▶ **WORK INSTRUCTION**:
In the data below, the answer is the run of lines from the line containing "653x461 pixels." through the line containing "Given: Open the 27", both included; print it exactly and nothing else.

▶ **INPUT DATA**:

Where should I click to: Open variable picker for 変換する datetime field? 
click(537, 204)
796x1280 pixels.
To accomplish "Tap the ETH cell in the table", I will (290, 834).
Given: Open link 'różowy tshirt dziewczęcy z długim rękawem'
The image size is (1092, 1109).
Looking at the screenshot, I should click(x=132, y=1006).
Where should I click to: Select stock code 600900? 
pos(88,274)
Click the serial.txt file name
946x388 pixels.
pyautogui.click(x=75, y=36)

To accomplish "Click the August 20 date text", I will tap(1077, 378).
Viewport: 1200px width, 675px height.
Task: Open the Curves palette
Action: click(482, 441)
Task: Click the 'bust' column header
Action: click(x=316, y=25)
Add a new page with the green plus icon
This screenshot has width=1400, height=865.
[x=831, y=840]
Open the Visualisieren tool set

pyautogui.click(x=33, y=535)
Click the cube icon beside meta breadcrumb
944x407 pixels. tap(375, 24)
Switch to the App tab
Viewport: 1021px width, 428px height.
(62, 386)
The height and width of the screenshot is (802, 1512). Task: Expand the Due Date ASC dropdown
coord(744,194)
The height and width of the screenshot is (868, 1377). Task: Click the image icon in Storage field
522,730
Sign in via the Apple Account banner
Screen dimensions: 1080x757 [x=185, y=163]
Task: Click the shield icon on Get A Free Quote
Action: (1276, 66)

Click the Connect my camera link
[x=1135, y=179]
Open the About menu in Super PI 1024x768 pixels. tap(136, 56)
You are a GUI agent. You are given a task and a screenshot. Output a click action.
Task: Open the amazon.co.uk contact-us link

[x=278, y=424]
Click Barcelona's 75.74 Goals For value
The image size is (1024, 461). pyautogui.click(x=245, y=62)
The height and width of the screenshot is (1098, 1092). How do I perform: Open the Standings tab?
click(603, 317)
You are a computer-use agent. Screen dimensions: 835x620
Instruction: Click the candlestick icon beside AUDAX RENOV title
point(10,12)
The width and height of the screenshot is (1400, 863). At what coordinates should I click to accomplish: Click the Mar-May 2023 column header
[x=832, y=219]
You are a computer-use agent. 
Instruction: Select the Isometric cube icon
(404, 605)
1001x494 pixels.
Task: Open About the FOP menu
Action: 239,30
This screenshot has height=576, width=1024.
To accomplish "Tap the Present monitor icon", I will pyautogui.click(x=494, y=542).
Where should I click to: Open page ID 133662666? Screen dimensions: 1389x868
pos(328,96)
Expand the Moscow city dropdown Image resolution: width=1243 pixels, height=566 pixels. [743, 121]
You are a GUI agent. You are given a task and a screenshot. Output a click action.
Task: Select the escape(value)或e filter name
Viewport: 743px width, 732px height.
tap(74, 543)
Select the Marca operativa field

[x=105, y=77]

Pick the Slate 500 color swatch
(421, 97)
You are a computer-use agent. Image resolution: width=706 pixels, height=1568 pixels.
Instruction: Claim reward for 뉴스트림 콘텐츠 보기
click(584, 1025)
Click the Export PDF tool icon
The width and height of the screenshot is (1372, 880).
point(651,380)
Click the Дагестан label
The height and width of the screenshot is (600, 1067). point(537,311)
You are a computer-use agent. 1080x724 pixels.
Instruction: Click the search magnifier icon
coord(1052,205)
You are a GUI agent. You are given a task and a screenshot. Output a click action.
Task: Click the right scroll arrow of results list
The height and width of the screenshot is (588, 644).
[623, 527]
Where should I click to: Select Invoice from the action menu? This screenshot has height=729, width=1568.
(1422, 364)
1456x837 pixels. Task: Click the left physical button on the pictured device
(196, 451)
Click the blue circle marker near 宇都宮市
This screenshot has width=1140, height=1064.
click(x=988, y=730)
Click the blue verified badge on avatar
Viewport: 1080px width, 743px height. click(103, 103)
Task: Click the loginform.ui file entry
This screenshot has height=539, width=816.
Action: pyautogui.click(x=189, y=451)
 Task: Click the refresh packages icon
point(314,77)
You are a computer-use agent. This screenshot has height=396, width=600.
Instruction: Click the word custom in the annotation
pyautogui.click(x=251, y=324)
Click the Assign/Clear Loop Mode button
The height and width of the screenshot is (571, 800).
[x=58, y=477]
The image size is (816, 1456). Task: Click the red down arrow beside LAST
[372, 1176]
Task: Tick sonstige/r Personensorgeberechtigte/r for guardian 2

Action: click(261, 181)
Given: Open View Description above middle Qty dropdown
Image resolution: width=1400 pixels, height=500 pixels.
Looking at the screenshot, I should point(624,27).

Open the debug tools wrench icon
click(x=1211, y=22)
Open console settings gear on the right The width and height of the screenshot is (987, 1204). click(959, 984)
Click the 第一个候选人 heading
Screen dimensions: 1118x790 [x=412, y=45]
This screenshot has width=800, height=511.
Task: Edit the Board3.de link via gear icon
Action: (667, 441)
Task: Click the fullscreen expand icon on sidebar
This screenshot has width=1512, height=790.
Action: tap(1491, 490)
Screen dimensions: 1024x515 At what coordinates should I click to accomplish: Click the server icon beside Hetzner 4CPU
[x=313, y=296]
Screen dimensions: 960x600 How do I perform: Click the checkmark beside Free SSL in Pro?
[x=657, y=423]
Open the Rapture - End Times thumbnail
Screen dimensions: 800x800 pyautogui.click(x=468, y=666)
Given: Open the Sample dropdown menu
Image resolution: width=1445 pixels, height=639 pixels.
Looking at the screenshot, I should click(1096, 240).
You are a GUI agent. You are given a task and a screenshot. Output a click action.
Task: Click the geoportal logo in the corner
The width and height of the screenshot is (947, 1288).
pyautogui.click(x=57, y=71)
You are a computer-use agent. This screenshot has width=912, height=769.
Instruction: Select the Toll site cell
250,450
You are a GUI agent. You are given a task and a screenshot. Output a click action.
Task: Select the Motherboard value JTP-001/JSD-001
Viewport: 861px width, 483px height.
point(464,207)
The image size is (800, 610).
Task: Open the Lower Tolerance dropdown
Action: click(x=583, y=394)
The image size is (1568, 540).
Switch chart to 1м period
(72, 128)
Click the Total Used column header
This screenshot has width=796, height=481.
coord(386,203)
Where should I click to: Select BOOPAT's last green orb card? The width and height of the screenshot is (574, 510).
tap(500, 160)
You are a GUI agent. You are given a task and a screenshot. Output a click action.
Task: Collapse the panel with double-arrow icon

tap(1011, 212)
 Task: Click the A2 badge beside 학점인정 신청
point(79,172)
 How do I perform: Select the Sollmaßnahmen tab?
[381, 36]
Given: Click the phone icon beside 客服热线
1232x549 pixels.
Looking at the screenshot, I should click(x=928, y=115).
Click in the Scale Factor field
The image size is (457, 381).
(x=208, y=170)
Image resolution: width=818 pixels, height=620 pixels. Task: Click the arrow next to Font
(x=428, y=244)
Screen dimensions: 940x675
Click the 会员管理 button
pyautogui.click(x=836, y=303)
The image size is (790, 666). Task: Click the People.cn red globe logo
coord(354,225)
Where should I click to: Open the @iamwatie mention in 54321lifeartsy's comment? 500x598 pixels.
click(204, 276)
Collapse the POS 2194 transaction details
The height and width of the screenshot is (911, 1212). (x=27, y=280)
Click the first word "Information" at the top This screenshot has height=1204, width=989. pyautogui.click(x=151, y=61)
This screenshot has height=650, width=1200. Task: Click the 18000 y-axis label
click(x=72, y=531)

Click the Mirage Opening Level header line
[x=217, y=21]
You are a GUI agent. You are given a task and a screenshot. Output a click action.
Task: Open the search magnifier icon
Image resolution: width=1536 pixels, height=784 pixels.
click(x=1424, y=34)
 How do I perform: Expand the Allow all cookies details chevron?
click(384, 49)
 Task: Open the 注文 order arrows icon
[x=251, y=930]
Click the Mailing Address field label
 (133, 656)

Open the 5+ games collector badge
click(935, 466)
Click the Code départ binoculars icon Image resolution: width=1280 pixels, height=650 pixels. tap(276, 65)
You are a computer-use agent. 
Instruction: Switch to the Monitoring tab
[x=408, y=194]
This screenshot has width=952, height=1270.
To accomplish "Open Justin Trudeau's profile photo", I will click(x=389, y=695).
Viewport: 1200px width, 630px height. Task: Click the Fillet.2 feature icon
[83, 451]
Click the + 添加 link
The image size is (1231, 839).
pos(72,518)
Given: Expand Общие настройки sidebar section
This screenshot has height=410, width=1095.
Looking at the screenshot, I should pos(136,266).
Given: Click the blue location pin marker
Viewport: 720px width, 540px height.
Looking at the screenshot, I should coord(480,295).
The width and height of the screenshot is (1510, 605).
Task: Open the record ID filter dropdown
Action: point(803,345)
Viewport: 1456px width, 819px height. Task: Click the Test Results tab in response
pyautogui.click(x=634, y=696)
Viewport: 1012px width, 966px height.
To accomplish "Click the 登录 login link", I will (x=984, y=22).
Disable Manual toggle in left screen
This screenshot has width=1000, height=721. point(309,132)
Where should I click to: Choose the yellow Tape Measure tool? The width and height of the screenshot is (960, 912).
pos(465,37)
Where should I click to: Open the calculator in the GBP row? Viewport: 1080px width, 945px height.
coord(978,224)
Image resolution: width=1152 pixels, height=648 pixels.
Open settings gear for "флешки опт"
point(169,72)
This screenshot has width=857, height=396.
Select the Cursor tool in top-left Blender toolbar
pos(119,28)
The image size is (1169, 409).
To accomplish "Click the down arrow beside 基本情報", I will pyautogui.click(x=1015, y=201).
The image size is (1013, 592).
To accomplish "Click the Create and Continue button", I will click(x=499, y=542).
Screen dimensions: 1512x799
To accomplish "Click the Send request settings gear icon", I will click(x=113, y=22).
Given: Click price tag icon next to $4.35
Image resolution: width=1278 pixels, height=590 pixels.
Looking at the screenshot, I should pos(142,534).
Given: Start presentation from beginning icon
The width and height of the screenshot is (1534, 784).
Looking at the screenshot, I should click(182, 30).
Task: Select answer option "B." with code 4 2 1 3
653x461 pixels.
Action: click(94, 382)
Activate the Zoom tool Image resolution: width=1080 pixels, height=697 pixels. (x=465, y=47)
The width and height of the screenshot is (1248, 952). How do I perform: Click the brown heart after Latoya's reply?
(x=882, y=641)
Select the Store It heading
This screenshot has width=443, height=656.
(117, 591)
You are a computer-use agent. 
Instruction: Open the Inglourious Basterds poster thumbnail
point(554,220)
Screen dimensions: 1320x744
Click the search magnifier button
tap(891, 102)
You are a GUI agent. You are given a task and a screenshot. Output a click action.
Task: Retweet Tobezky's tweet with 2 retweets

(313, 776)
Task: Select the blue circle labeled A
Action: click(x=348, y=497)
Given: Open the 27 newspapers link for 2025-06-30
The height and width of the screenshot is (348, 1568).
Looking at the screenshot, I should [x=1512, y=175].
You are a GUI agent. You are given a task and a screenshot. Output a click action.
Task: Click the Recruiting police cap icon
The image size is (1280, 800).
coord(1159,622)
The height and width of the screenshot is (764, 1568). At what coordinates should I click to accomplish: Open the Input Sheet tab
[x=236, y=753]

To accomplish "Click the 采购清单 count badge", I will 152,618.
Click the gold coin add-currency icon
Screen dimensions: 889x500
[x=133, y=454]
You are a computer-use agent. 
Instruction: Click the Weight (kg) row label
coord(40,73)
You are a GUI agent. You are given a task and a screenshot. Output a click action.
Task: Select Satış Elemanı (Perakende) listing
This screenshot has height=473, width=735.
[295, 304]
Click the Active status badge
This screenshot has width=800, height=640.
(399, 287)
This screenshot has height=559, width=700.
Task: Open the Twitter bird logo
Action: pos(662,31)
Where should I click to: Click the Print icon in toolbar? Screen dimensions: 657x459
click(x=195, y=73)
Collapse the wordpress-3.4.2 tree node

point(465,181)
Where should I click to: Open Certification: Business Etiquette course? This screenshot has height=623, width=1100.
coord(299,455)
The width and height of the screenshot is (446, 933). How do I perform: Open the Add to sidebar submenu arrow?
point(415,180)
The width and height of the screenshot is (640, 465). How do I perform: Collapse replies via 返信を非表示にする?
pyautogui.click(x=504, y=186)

▶ **SOLUTION TO THE EXERCISE**:
653x461 pixels.
Action: click(94, 382)
Activate the Zoom tool Image resolution: width=1080 pixels, height=697 pixels. (x=465, y=47)
The width and height of the screenshot is (1248, 952). How do I perform: Click the brown heart after Latoya's reply?
(x=882, y=641)
Select the Store It heading
This screenshot has width=443, height=656.
(117, 591)
You are a computer-use agent. 
Instruction: Open the Inglourious Basterds poster thumbnail
point(554,220)
Screen dimensions: 1320x744
Click the search magnifier button
tap(891, 102)
You are a GUI agent. You are given a task and a screenshot. Output a click action.
Task: Retweet Tobezky's tweet with 2 retweets

(313, 776)
Task: Select the blue circle labeled A
Action: click(x=348, y=497)
Given: Open the 27 newspapers link for 2025-06-30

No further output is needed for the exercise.